▸ **Stored items**:
────────

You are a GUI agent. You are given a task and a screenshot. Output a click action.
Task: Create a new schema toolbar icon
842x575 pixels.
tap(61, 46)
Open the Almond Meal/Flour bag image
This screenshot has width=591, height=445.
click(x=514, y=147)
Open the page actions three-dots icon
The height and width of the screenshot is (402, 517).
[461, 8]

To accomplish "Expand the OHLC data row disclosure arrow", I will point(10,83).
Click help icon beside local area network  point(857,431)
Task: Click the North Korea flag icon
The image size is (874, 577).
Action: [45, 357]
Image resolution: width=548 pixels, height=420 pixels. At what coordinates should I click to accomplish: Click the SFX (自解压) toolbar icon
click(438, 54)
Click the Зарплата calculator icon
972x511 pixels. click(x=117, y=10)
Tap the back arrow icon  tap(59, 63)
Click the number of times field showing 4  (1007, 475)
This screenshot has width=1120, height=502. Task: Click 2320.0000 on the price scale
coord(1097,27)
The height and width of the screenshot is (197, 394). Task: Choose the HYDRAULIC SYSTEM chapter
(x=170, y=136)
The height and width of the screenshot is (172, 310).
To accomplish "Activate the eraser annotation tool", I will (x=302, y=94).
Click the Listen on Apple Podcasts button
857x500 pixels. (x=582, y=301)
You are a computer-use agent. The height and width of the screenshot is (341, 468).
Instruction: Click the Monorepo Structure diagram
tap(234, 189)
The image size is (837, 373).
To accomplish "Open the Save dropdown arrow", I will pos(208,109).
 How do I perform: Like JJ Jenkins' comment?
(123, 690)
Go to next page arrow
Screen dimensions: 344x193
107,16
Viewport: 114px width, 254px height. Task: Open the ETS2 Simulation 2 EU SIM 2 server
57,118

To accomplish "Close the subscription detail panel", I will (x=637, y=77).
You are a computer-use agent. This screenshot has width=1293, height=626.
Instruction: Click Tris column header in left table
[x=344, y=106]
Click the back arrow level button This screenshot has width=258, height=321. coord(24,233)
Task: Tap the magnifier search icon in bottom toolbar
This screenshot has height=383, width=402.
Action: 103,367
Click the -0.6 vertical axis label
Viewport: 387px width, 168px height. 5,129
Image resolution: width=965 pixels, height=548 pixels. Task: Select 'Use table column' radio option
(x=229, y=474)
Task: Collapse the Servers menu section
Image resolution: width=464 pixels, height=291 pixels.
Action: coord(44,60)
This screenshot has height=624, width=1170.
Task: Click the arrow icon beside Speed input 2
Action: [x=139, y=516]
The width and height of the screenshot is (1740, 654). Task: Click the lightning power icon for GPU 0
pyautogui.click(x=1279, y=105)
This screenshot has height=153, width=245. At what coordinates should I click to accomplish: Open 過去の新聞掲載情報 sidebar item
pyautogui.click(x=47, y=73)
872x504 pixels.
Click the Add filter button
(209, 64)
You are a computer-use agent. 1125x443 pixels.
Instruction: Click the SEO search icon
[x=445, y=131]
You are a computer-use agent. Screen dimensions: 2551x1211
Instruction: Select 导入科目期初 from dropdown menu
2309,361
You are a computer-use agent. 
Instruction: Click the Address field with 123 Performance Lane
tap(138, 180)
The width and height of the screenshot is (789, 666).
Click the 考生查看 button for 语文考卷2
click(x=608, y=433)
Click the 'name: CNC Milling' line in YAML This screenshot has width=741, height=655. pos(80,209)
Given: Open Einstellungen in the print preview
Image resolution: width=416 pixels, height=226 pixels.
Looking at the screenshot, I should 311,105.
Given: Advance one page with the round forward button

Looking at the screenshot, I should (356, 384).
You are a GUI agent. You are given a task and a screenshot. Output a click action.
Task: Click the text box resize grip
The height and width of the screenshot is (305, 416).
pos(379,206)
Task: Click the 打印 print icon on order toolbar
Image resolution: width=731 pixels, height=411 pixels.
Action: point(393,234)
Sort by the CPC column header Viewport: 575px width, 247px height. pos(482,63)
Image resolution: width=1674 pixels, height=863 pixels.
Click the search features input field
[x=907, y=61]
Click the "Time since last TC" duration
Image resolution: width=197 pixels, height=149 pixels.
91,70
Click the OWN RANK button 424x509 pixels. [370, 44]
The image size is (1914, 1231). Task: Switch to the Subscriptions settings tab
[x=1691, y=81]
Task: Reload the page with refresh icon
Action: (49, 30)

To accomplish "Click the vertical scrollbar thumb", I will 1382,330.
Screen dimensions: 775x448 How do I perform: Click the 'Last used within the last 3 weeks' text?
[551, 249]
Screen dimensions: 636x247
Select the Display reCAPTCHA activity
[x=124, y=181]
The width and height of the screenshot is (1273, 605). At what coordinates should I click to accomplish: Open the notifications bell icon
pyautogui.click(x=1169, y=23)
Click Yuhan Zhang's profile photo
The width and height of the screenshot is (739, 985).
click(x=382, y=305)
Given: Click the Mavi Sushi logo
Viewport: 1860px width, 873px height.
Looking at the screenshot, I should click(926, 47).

────────

Reproduce only this range: the first line of the data above through the line with "Tap the back", both included, exactly as written.

▸ **RESPONSE TO THIS EXERCISE**:
You are a GUI agent. You are given a task and a screenshot. Output a click action.
Task: Create a new schema toolbar icon
842x575 pixels.
tap(61, 46)
Open the Almond Meal/Flour bag image
This screenshot has width=591, height=445.
click(x=514, y=147)
Open the page actions three-dots icon
The height and width of the screenshot is (402, 517).
[461, 8]

To accomplish "Expand the OHLC data row disclosure arrow", I will point(10,83).
Click help icon beside local area network  point(857,431)
Task: Click the North Korea flag icon
The image size is (874, 577).
Action: [45, 357]
Image resolution: width=548 pixels, height=420 pixels. At what coordinates should I click to accomplish: Click the SFX (自解压) toolbar icon
click(438, 54)
Click the Зарплата calculator icon
972x511 pixels. click(x=117, y=10)
Tap the back arrow icon  tap(59, 63)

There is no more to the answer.